Private dairies in Pune report dip in production, cooperatives manage to cut the losses

The prevalent drought in Maharashtra, especially in the milk producing district of Ahmednagar, has resulted in a steep fall in the state’s milk production.

Written by Partha Sarathi Biswas | Pune | Published:April 27, 2016 7:50 am
pune dairies, private dairies in pune, maharashtra dairies, milk production, pune milk production, drought in maharashtra, waterless in marathwada, indian express pune In order to keep their procurement figures steady, some city dairies have started paying farmers a rupee over the government fixed price for milk. Express photo

PRIVATE AND cooperative dairies in Maharashtra have started reporting a dip in milk procurement, which they say is a result of the ongoing drought. With conditions not likely to improve even after the advent of the rains, the dairy industry is likely to go through a rough patch this year.

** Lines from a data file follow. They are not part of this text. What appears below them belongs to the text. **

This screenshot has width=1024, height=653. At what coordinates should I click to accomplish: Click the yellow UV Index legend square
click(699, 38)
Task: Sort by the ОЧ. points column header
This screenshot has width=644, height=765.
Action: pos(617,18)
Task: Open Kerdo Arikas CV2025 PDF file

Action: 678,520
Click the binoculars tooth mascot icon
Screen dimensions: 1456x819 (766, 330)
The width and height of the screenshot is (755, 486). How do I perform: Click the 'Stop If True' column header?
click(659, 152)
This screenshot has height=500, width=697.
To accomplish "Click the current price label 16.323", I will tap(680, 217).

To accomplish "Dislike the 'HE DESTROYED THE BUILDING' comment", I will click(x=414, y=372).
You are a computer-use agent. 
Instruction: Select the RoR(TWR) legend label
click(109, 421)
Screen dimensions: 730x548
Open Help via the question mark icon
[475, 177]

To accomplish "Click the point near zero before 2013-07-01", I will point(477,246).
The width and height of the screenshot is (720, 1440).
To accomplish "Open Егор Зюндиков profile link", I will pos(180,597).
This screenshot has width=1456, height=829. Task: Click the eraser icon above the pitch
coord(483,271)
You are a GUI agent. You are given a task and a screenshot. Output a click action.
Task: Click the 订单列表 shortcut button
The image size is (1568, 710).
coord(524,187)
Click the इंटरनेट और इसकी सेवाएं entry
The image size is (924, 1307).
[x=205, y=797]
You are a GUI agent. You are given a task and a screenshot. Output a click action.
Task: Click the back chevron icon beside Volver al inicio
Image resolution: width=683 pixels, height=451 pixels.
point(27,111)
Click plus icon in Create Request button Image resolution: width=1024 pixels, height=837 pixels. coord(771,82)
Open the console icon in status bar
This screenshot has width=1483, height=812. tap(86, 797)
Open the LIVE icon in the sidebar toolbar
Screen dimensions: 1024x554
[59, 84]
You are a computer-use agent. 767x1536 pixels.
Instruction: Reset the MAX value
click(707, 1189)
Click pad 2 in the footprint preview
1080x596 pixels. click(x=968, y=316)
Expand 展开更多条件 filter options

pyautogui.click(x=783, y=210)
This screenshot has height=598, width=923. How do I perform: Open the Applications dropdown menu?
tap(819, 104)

The prevalent drought in Maharashtra, especially in the milk producing district of Ahmednagar, has resulted in a steep fall in the state’s milk production. Summer months normally are associated with less production but the drought has really hit the dairy industry. Districts of Ahmednagar, Solapur and northern Nashik, from where major milk procurement happens, have been badly affected by drought, which in turn has affected the procurement of milk.

Vivek Nirmal, joint managing director of Prabhat Dairy Limited, said they have resorted to procurement of milk from other states to tide over the shortfall. Prabhat, on an average, procures around 9 lakh litres of milk and is now facing a short fall of around 10-15 per cent.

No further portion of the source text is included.